CATEGORIZED UNDER: Technology
  • Left_Wing_Fox

    Which leads to the other big problem with these “Non-lethal” weapons: not that they might accidentally kill someone you would have had to kill otherwise, but that they get used a lot more on targets you wouldn’t have used lethal force against in the first place.

  • Julian

    I can see a line of cops holding these at another protest in a college town, and nothing that happens afterwards is good.

  • ntraveler

    Seriously? The complaint is that the new weapon MIGHT kill someone? “Might” has a lot better survival rate than a bullet does.

  • scribbler

    I think fox nailed it…

    These devises end up being used against the elderly, females and children, before it is all said and done.

    And let’s not be mistaken, they can and do kill.

    When used to disable as opposed to killing a person, yes, these are great tools. When over used to subdue the weak at the risk of death or serious injury, they are dangerous and cruel.

    Tasers have been certifiably used on a child of six and a woman over eighty.

    Good tool but the need for education and restraint is essential.
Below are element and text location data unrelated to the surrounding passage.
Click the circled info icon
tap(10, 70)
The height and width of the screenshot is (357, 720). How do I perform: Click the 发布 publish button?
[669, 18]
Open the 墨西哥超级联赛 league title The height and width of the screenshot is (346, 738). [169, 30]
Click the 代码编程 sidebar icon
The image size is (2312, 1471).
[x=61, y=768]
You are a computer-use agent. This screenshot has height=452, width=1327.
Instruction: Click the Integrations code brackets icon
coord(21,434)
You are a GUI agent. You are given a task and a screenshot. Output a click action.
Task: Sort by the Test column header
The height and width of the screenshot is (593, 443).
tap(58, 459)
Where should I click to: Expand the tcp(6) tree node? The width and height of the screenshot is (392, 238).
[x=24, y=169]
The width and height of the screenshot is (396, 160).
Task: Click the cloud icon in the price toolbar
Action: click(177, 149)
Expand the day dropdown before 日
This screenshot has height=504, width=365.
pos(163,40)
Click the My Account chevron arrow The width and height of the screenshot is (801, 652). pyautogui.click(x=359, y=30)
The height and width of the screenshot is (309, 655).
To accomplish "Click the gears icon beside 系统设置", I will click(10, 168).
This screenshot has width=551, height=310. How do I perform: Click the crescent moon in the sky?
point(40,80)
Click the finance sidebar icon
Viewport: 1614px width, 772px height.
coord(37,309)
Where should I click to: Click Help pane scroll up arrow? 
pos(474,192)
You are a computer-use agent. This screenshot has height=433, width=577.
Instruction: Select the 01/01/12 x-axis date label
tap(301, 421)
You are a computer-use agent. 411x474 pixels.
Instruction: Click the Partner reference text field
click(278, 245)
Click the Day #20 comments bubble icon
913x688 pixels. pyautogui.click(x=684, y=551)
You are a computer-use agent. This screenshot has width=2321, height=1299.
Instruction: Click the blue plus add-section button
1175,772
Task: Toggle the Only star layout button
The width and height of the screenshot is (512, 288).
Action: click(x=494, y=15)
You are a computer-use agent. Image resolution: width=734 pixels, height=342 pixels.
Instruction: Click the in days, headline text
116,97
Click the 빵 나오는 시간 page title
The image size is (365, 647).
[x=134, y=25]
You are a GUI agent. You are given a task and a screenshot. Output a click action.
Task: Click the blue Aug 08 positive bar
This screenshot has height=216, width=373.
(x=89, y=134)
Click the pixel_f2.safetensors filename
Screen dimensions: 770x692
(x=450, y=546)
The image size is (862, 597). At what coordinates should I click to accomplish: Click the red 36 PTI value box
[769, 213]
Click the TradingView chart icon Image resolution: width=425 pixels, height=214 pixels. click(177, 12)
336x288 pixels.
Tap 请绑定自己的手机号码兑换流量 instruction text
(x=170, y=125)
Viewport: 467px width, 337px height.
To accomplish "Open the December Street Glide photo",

  • http://clubneko.net Nick

    Innocent until proven guilty, unless we think you might have done something bad, in which case if you don’t do what we say you will be subject to violence until compliance

  • martha mendez

    i think that the army guy is cute

  • Jocko

    It’s only a matter of time until it’s used on the streets of the USA. Case in point – LRAD. We already live in a police surveillance state with plans for total martial law already in place. How can anyone think this won’t get used here?

  • kurt k

    last time I checked the goal of war was to kill the enemy. Not treat them like suspects in a criminal case.
    America needs to get real about war and fighting a war.
    I would rather see the enemy dead, then released latter to kill Americans again.
    What a supid idea.

  • jeff

    Just another typical manifestation of the American urge to subdue and force compliance. If there becomes a way to use this against civilians, it will be done. The really shameful part is that the most heavily armed people in our nation (cops and soldiers) are also the stupidest and least discerning.